A principios del siglo XVI, no existía, para los grandes imperios, otra opción que innovar. Saturados, sobreactuados, agotados por el exceso y la explotación ya cotidiana de los recursos de siempre. Con los flagelos de la sanidad y las enfermedades...
España, por ejemplo, estaba envuelta en una crisis financiera y enfrentaba la peor corrupción en su burocracia. Los propios miembros de la corte eran el principal obstáculo del desarrollo y sus detractores solamente buscaban iniciativas que hicieran tambalear a la Corona, para hacerse ellos mismos de los mismos aposentos que tanto deseaban, envidiaban, codiciaban.
No faltaban cerebros ni arrojo, pero sobraban intereses particulares que, mientras funcionaran, hacían del Estado una cuestión totalmente secundaria, solamente útil para justificar la mezquindad y la voraz ambición de riqueza.

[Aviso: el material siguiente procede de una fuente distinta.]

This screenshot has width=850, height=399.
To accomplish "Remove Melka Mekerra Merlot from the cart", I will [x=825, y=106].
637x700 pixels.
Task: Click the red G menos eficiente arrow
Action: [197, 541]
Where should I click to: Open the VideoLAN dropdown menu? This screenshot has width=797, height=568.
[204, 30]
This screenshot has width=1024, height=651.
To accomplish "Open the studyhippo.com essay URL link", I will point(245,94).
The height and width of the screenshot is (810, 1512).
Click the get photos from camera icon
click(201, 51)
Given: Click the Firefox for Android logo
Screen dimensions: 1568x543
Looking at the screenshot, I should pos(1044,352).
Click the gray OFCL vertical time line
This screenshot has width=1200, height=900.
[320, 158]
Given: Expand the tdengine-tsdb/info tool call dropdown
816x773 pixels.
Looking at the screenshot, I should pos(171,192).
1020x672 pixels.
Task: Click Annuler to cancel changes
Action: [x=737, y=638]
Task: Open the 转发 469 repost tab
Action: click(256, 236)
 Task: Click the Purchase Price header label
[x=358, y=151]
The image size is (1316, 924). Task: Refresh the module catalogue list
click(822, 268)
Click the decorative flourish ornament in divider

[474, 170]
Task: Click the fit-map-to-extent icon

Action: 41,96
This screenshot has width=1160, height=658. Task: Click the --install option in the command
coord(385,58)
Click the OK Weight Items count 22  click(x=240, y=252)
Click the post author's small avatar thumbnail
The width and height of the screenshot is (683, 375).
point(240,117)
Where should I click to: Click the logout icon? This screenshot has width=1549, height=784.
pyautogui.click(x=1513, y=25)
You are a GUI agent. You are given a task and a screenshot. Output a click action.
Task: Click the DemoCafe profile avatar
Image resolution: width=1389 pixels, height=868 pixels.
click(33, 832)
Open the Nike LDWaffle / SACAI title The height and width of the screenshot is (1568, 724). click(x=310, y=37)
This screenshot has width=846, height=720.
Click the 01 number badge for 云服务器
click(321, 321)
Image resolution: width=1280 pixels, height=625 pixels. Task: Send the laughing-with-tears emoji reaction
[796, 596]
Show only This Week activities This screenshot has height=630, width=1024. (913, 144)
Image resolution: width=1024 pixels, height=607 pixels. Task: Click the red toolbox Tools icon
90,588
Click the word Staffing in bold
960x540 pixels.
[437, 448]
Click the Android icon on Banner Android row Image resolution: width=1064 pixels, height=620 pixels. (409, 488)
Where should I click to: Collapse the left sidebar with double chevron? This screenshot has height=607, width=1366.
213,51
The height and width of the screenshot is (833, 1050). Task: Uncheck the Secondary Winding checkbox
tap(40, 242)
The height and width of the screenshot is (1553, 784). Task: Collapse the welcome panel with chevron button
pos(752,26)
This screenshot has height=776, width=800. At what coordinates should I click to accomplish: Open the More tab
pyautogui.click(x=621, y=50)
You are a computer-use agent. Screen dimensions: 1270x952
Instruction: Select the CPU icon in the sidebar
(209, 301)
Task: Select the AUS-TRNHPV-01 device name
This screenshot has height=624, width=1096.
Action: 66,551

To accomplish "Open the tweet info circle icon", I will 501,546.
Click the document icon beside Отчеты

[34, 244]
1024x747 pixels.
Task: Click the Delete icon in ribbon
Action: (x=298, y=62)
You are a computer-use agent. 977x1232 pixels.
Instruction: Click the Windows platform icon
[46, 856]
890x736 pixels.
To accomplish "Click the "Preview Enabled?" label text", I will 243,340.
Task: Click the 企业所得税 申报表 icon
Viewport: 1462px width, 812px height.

La comunidad… pobre, miserable quizá. Repito, España del Siglo XVI.
La corte del rey le adulaba sin igual, pero estaba pendiente de sus fracasos para obtener prebendas. El rey estaba atrapado entre derroche, hedonismo y deuda del sistema, a pesar de tener la infantería más poderosa del mundo y una flota envidiable. Entre arreglos subrepticios y deserciones, llegó un singular portugués llamado Fernando de Magallanes con la solución perfecta: una nueva ruta para encontrar las islas de las especias. Claro, estaba el obstáculo de la oposición que decía “no” a todo, porque no podía permitir que una idea ajena tuviera éxito. Además, era extranjero, y proponía algo muy distinto a lo que siempre se había hecho en el imperio.
Finalmente, el Capitán Magallanes convenció a la reina, más que al rey, y zarpó al mando de la flota que buscaría la gloria, con un cuerpo de oficiales artificialmente impuestos por los cortesanos que hasta en eso tenían su cuota de poder, y un puñado de marineros vascos cuyo oficio para navegar resaltaba entre lo más fino del orbe.
No obstante, en breve, la lucha de poder entre Magallanes –que era otro figurín cuya arrogancia era del tamaño de su proyecto- y los otros capitanes de las embarcaciones, comenzó a destruirlos paulatinamente, hasta el punto de poner en riesgo la misión. Todos querían ser el héroe y regresar como autores únicos de la hazaña, aunque no tuvieran la más miserable idea de cómo hacerlo. Se fueron matando entre sí. El propio Magallanes murió asesinado en un acto de estupidez extrema sin haber visto las islas de las especias.
Juan Sebastián Elcano, en segundo plano, un simple contramaestre, sin buscar la gloria sino dedicado a sus observaciones y obsesionado con sus responsabilidades, acabó por recibir el mando a la muerte de todos sus superiores –más por azar que por decisión propia-, y a la mitad de un Océano Pacífico absolutamente desconocido e inexplorado.
Elcano se convirtió en el primer hombre que navegó alrededor de la tierra al mando de unos sobrevivientes totalmente anónimos que garantizaron el funcionamiento de la hazaña. Por intuición y oficio de astrónomo, y un astrolabio en el bolsillo, se imaginó que algo similar a lo que descubrió Magallanes, existiría al otro lado del Pacífico, otra ruta de regreso a Europa.
Y así fue, azorado por las tormentas, mermado por el escorbuto, con todos sus muertos a cuestas, alimentado con las escasas ratas que habitaban la podredumbre del avituallamiento, creyó en sí mismo como en ninguna otra cosa, e hizo historia: abrió la puerta clave para el funcionamiento del mundo como lo entendemos ahora.
Elcano, por vocación, sin protagonismos ni declaraciones estridentes, sinhashtagsnitrending topics, dándole un sentido a la muerte de su tripulación. Así, con la razón, con las ideas y la determinación, llevó a sus hombres supervivientes a salvo, de regreso a casa a bordo de la Victoria –así se llamaba su embarcación-, y sin más, cambió el destino hace quinientos años, en una lección que hoy, aquí y ahora, sería tan útil de aprender a la hora de sobrevivir esta mortífera y desoladora circunstancia de la pandemia y de las miserias que la circundan.